Today I got not one, but two jobs. One I interviewed for this morning, and was offered on the spot. One I interviewed for almost a month ago, was offered the same day, and then revoked as the person I was to be replacing decided not to leave. Right after I got the offer from today's interview, the older offer called me back, and literally BEGGED me to come work for them. The one I got today was a part-time retail gig, that paid ten bucks an hour. The one from a month ago was a full-time bridal consulting job, that pays upwards of forty grand a year.

Guess which one I took.

I have this phobia about job interviews. Not because I'm afraid I won't get the job. On the contrary, I've gotten every job I've ever interviewed for (excluding acting, of course). I'm actually afraid of getting a job I really don't want. I feel like my track record is such that if I interview, I'll get it, and then I'll be stuck in some shit job that I have no desire to do.
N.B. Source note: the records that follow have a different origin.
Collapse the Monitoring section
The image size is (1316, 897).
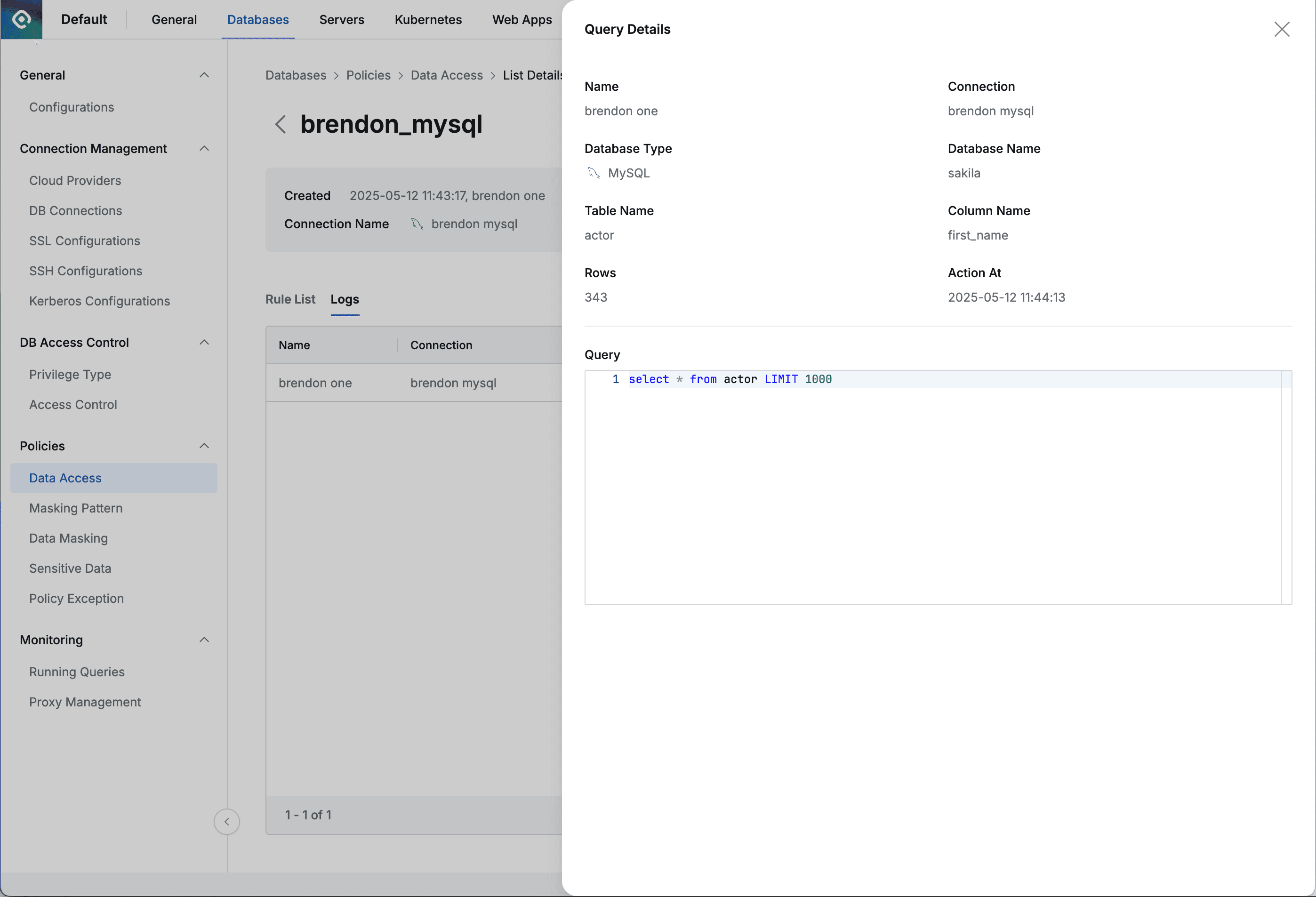(x=204, y=640)
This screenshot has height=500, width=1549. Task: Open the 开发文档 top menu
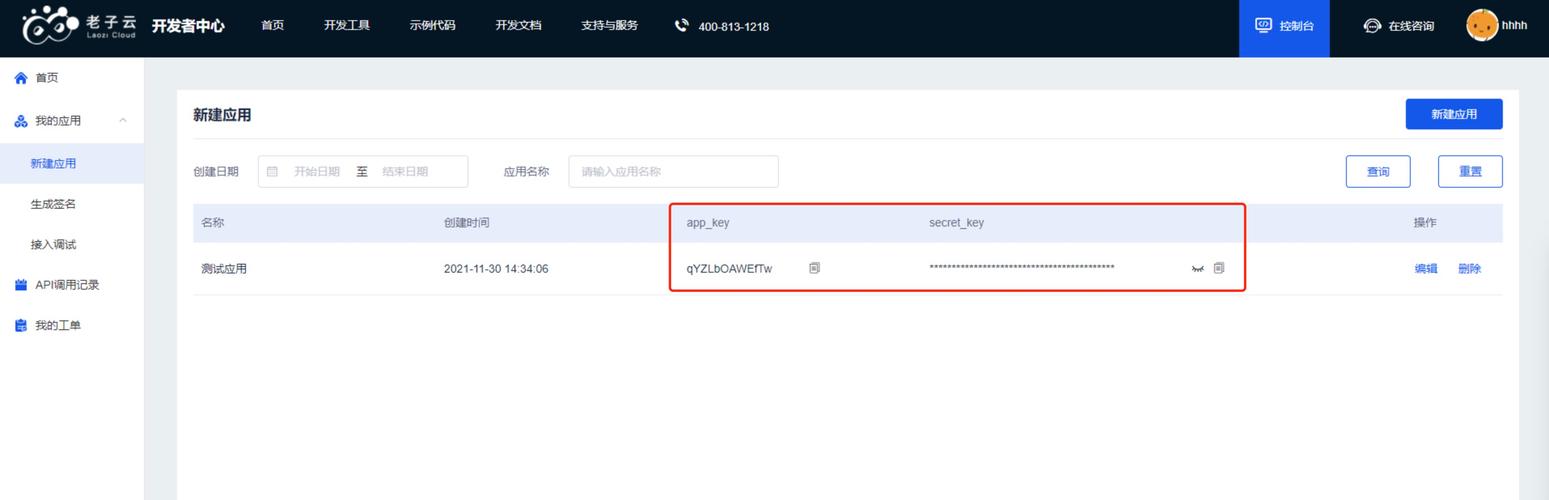[x=518, y=26]
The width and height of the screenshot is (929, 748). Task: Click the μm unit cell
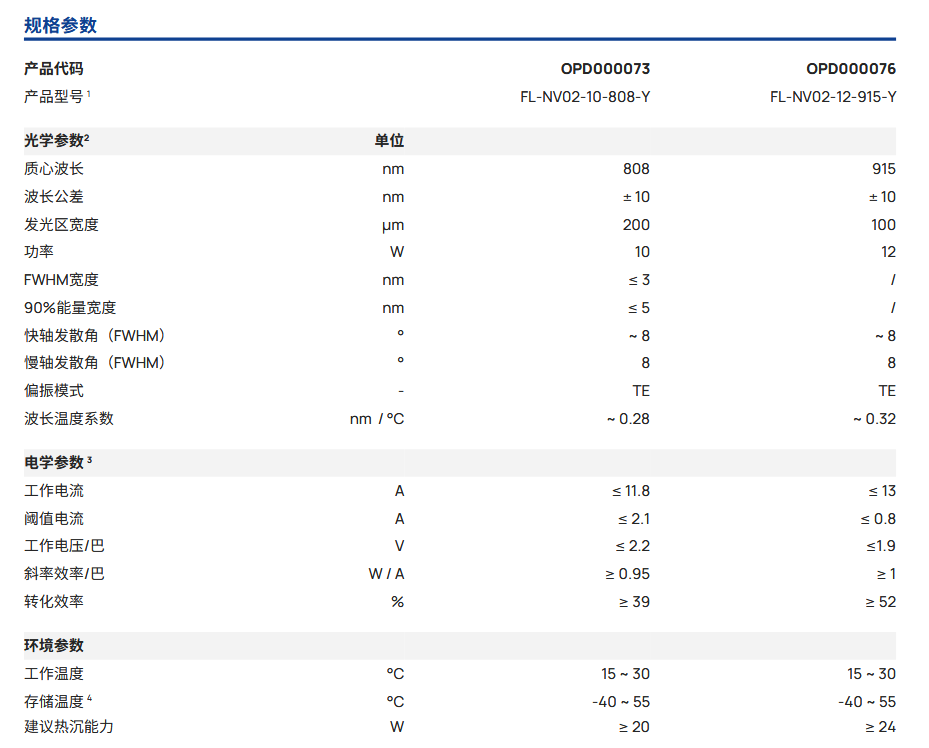coord(393,225)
Today's double offers are just an example of that. I must say, selling out and putting dreams on hold aside, this certainly is a load off my mind. I'm looking forward to being single, being self sufficient, and living my life on my terms. (read: getting shit paid the eff off.) Thank you, employment gods. You have certainly smiled upon me. Stay tuned for details as the working begins...

I'm wine drunk, and a little stoned, and this might just be a tad incoherent. My apologies.